А другой доброволец из бывших солдат рассказывал:

«До войны я был рабочим, — наборщиком, — и, казалось, я должен был бы остаться у большевиков, а вот увидел Корнилова и пошел за ним в Добровольческую Армию».

У Генерала Корнилова был талант улавливать сердца.

В конце мая к капитану Неженцеву прибыли с фронта шесть штабс-капитанов: Гавриленко, Морозов. Петров, Савков, князь Чичуа и Скоблин. Многие из офицеров полков 8-й Армии стремились попасть в Ударный Отряд, но ограниченное число вакансий предоставляло право на это наиболее отличившимся, как, например, будущему командиру Корниловского Ударного полка, а затем — начальнику Корниловской дивизии штабс-капитану Скоблину. Он в первый же год войны, еще в чине прапорщика 126-го пехотного Рыльского полка был награжден орденом св. Великомученика и Победоносца Георгия и золотым Георгиевским оружием.

С приездом штабс-капитанов Отряд был переведен в Стрелецкие Куты, где закипела работа по его развертыванию, обучению и сколачиванию. Все заняли свои должности, каждый стал совершенствоваться в своей специальности. Одновременно, незаметно для себя, ударники приобщались к соборному действу, и в этом действе сливались со всеми в единое целое, в единый как бы духовный Орден. Ибо воинская часть РУССКОЙ Армии не была сборищем механически спаянных людей, а живым организмом, с единым духом, с единой, ему присущей жизнью. Полк держался духовной скрепой, духовным единомыслием. В полку блюли свои неписанные законы — традиции, свое прошлое — боевую летопись, свое настоящее — наименование и внешние отличия. В полку, как листья на дереве, менялись люди, появлялись новые, обновлялся весь состав, но невидимые корни продолжали его питать живительными соками, соборное действие полка оставалось неизменным.

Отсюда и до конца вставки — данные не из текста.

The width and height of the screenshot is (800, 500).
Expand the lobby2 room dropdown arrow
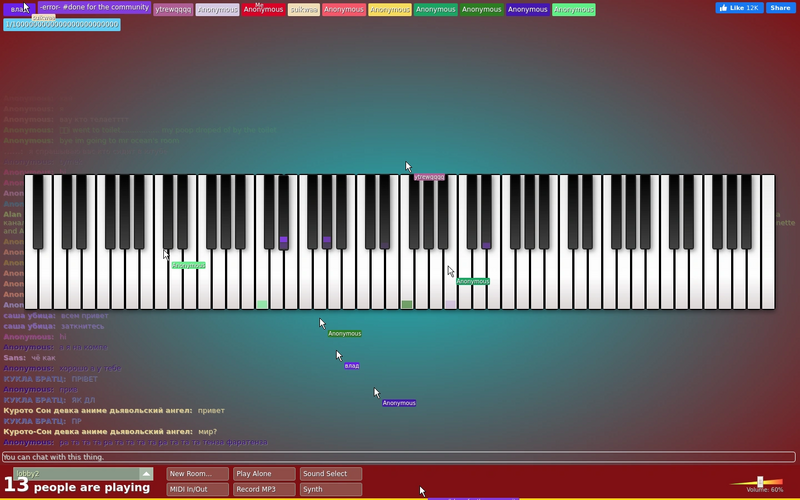(x=146, y=473)
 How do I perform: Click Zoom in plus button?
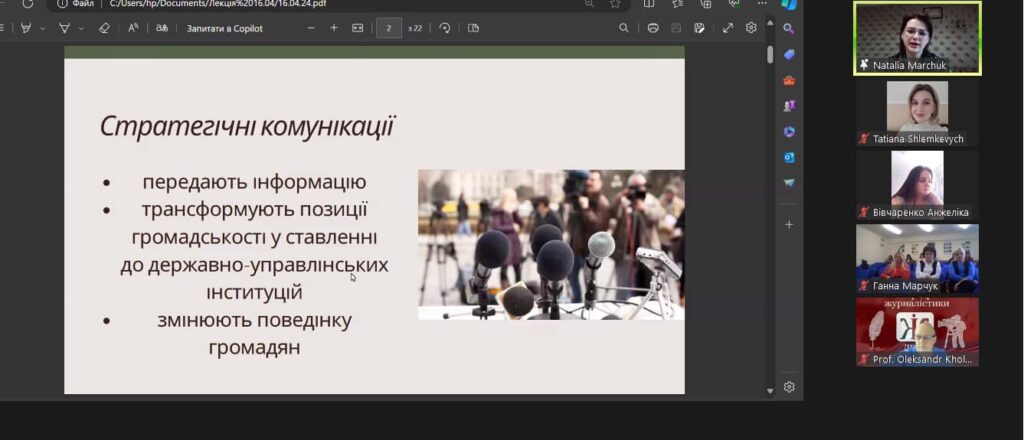coord(334,28)
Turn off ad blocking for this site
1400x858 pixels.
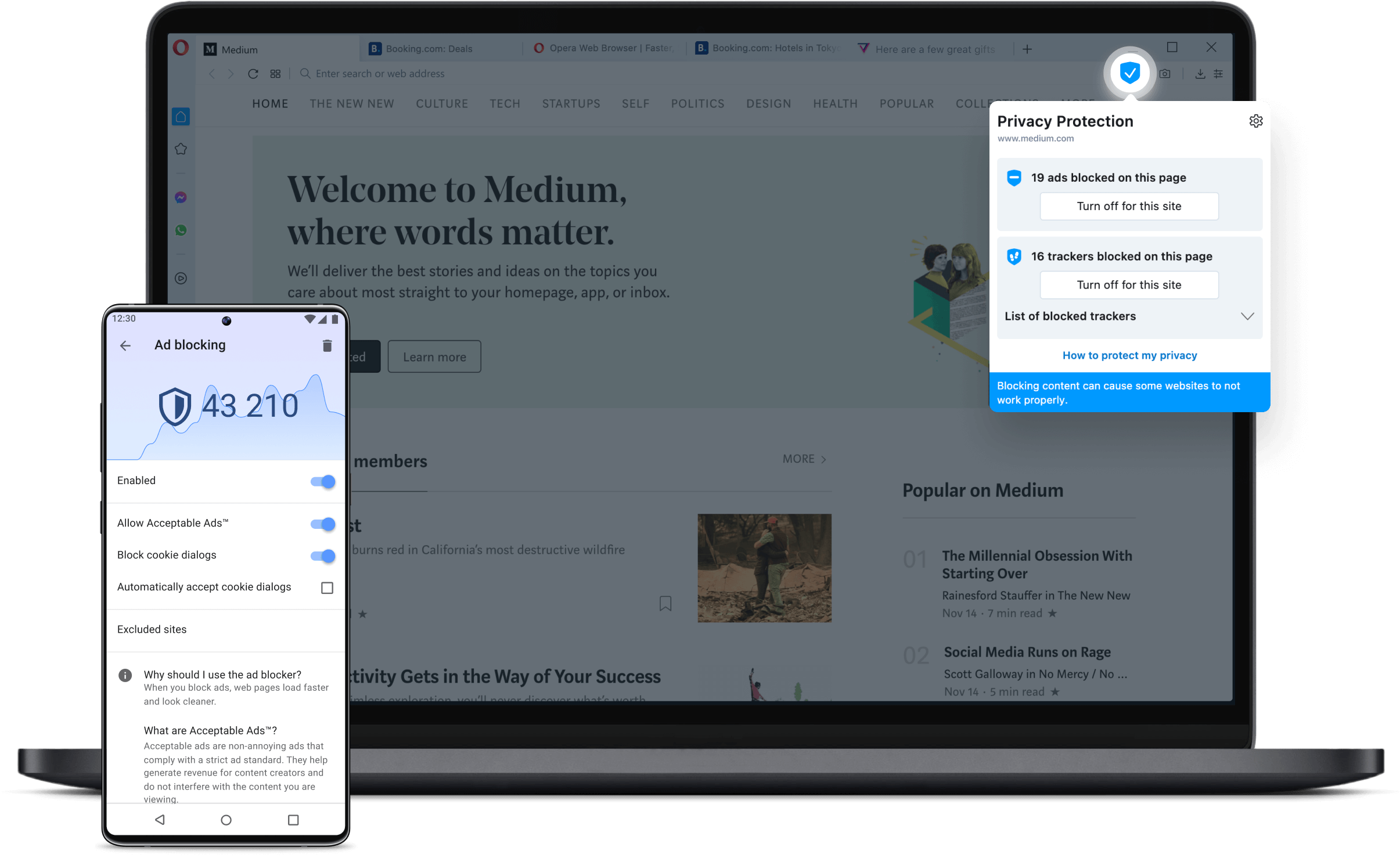coord(1128,206)
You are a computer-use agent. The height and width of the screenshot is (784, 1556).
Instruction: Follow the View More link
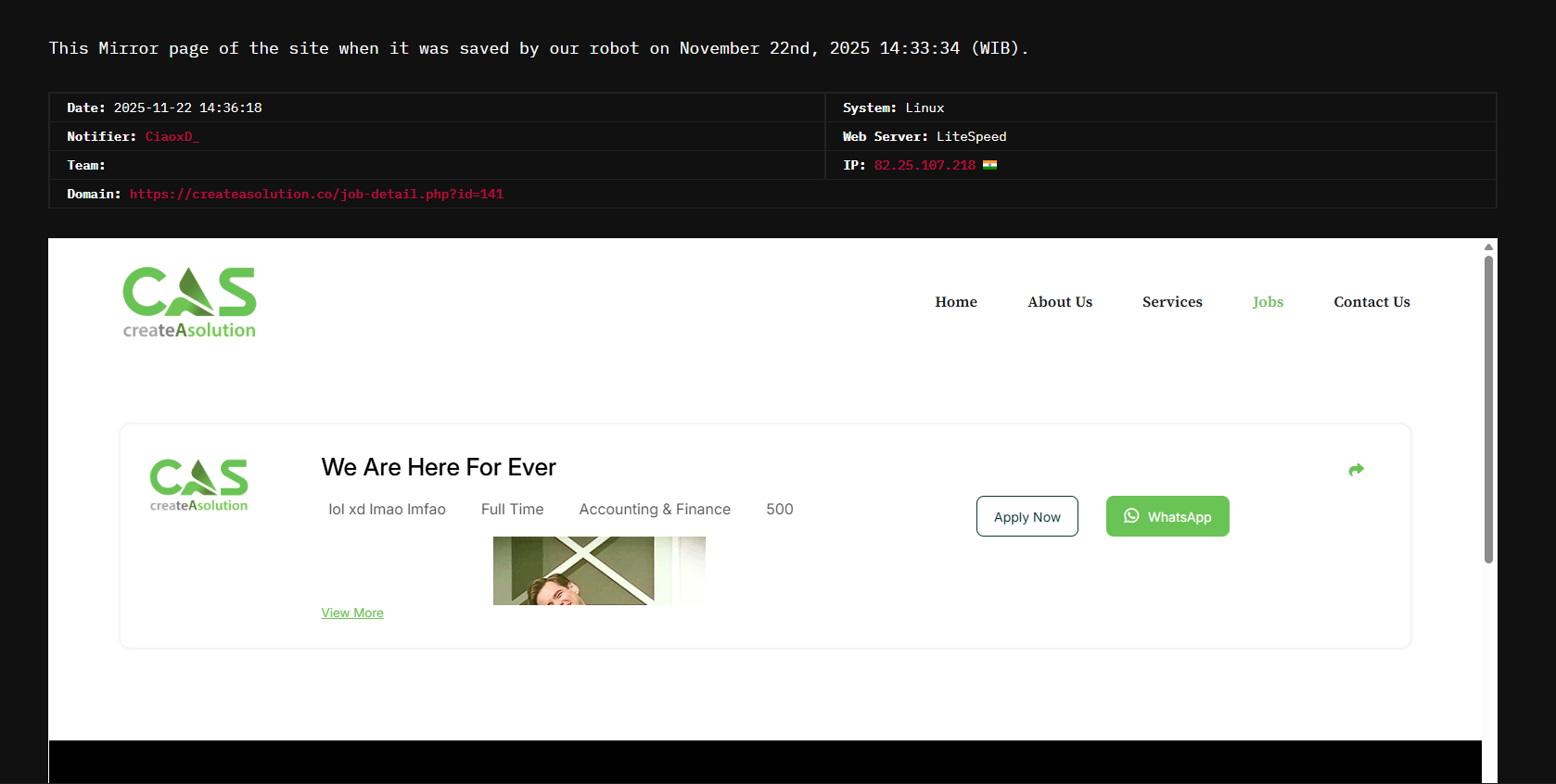click(x=352, y=613)
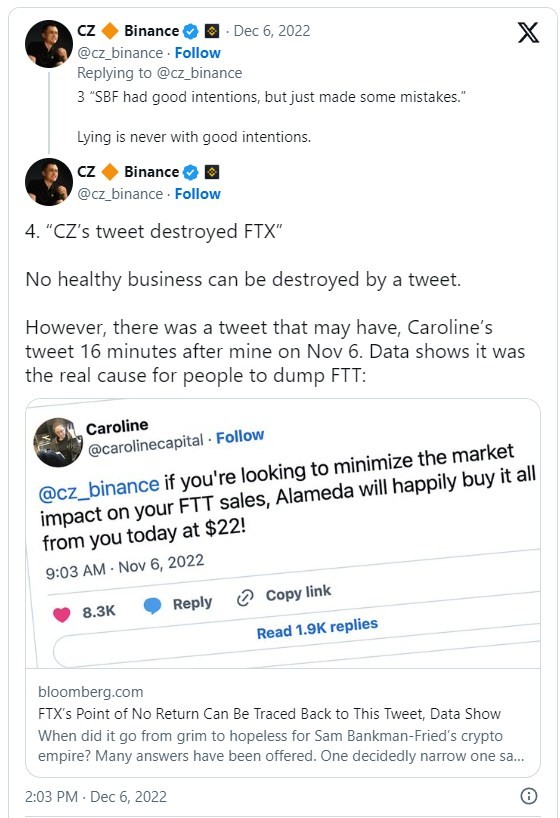
Task: Click the blue verified badge in first tweet
Action: [x=191, y=32]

На фронте полки еще жили, но были уже обречены. И вот в это трагическое время зарождается «1-й Ударный Отряд при 8-й Армии», впоследствии переименованный в Корниловский Ударный полк. Он зародился в пламени революции, когда воздух был насыщен верою в грядущую обновленную Россию, но с первых же дней своей жизни вместе с этой верой Отряд впитывал в себя боевые заветы Императорской Армии, которые ему прививали офицеры старых полков. Первый, непререкаемый завет был «жертвенная любовь к Отечеству», второй — «сам погибай, а товарища выручай!» Насколько капитан Неженцев придавал исключительное значение духовной скрепе между офицерами и солдатами своего Отряда, видно из того, что он писал в приказах:

«Трафаретного отбывания часов на занятиях мне не нужно. От вас, гг. офицеры, я требую, чтобы вы были в полной мере начальниками, но не теми, которые умеют только отдавать сухие приказания. Вы должны быть начальниками, показывающими вашим подчиненным пример воина, человека долга и порядка. Вы должны быть и в часы вашего досуга среди солдат, беседовать с ними, разъяснять все их сомнения, колебания... В Отряде должна быть прочная спайка, достигаемая взаимным доверием, общностью интересов и любовью к тому делу, для которого вы собраны. Пусть вся Россия знает, что у нее есть еще сыны, сказавшие: «Лучше смерть, чем рабство!»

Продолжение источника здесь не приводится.